Question

On a lathe, you are to turn out a disk (thin right circular cylinder) of circumference 10 inches. This is done by continually measuring the diameter as you make the disk smaller. How closely must you measure the diameter if you can tolerate an error of at most $$0.02$$ inch in the circumference?

Answer

**step1** Understanding the problem

The problem asks us to determine how precisely we need to measure the diameter of a disk. We are given a target circumference of $$10$$ inches, but more importantly, we are told that we can allow a maximum error of $$0.02$$ inches in the circumference. Our goal is to find out what maximum error this allows in the diameter measurement.

**step2** Recalling the relationship between circumference and diameter

For any circle, its circumference is directly related to its diameter. The relationship is given by the formula:
Circumference = Pi $$\times$$ Diameter
Here, Pi (often written as $$\pi$$) is a special mathematical constant, approximately equal to $$3.14$$.

**step3** Applying the relationship to changes in measurement

If there is a small change or error in the diameter, it will cause a corresponding small change or error in the circumference. Since the circumference is always Pi times the diameter, any change in the circumference will be Pi times the change in the diameter.
We can write this as:
Change in Circumference = Pi $$\times$$ Change in Diameter.
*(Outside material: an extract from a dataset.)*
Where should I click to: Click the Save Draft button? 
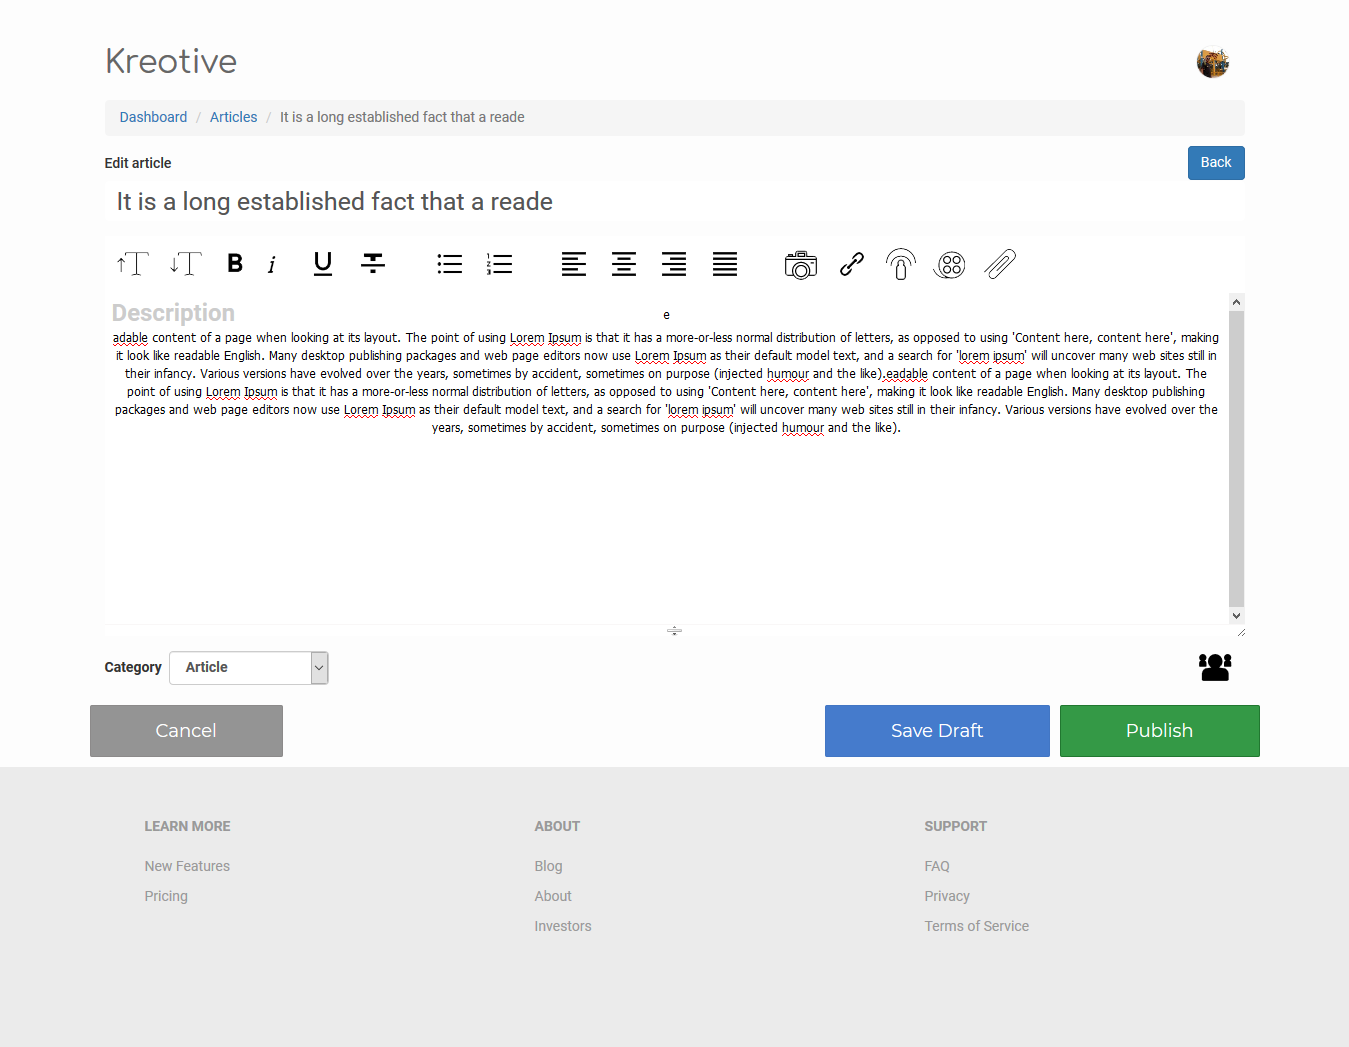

**step4** Calculating the required precision for the diameter

We are given that the maximum allowable error (change) in the circumference is $$0.02$$ inches. We need to find the maximum allowable error (change) in the diameter.
Using our relationship from the previous step:
$$0.02$$ inches = Pi $$\times$$ Change in Diameter
To find the Change in Diameter, we need to divide the Change in Circumference by Pi.
Change in Diameter = $$\frac{\text{Change in Circumference}}{\text{Pi}}$$
We will use the approximate value of Pi, which is $$3.14$$.
Change in Diameter = $$\frac{0.02}{3.14}$$

**step5** Performing the division and stating the precision

Now, let's calculate the value of the Change in Diameter:
To make the division easier, we can remove the decimal points by multiplying both the numerator and the denominator by $$100$$:
$$\frac{0.02}{3.14} = \frac{0.02 \times 100}{3.14 \times 100} = \frac{2}{314}$$
Now, we perform the division:
$$2 \div 314 \approx 0.006369...$$
When we talk about how closely something must be measured, we need to express it with appropriate precision. If we round this value to three decimal places, it is approximately $$0.006$$ inches. We must ensure that our diameter error does not cause the circumference error to exceed $$0.02$$ inches. If the diameter error is $$0.006$$ inches, the circumference error would be $$0.006 \times 3.14 = 0.01884$$ inches, which is less than $$0.02$$ inches, so it is acceptable.
Therefore, you must measure the diameter to within approximately $$0.006$$ inches.